THE TASK ▸ Reproduce only the lines below from the line containing "The image size is (328, 170)." to the line containing "Viewport: 725px width, 409px height.", exactly as written, with both end lines kept. Omit the pictures.

DATA SECTION ▸
################

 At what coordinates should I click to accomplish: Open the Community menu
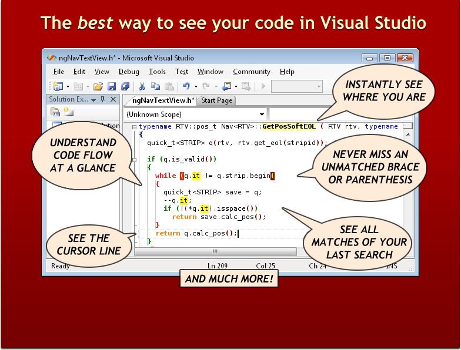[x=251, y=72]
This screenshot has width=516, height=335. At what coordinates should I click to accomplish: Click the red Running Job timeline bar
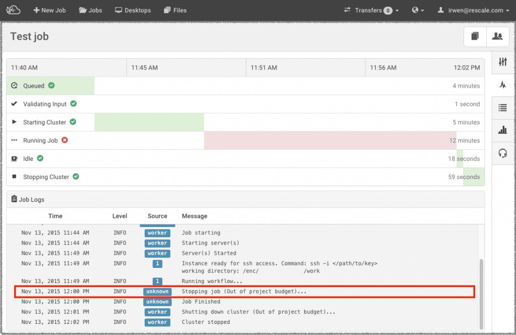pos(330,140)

################

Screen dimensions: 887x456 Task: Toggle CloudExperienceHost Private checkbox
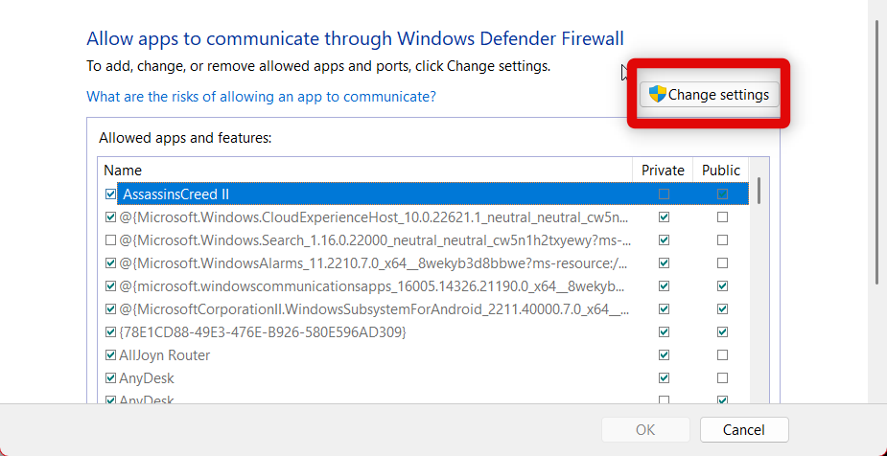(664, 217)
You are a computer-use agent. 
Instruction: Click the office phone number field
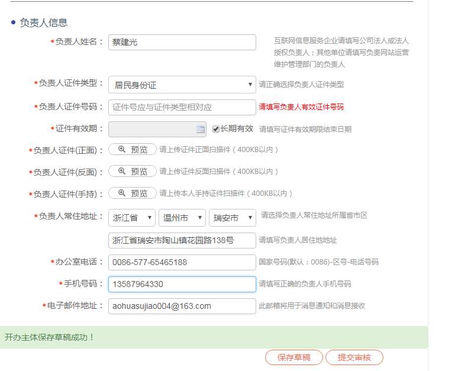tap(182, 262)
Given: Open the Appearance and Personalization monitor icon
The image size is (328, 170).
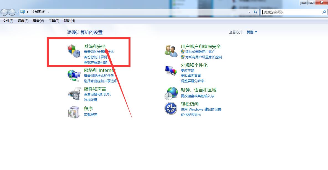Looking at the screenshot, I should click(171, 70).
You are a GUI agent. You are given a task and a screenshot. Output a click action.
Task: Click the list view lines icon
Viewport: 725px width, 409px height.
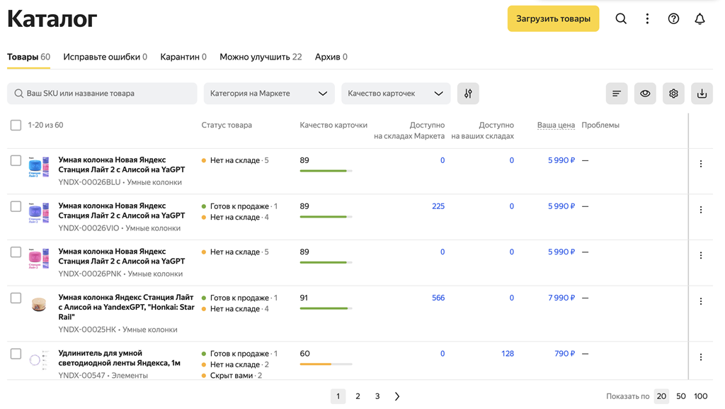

################

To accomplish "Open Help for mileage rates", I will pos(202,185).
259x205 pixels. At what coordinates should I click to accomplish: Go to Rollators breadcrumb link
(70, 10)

################

YOUR RESPONSE ▸
The image size is (328, 170).
Looking at the screenshot, I should click(171, 70).
You are a GUI agent. You are given a task and a screenshot. Output a click action.
Task: Click the list view lines icon
Viewport: 725px width, 409px height.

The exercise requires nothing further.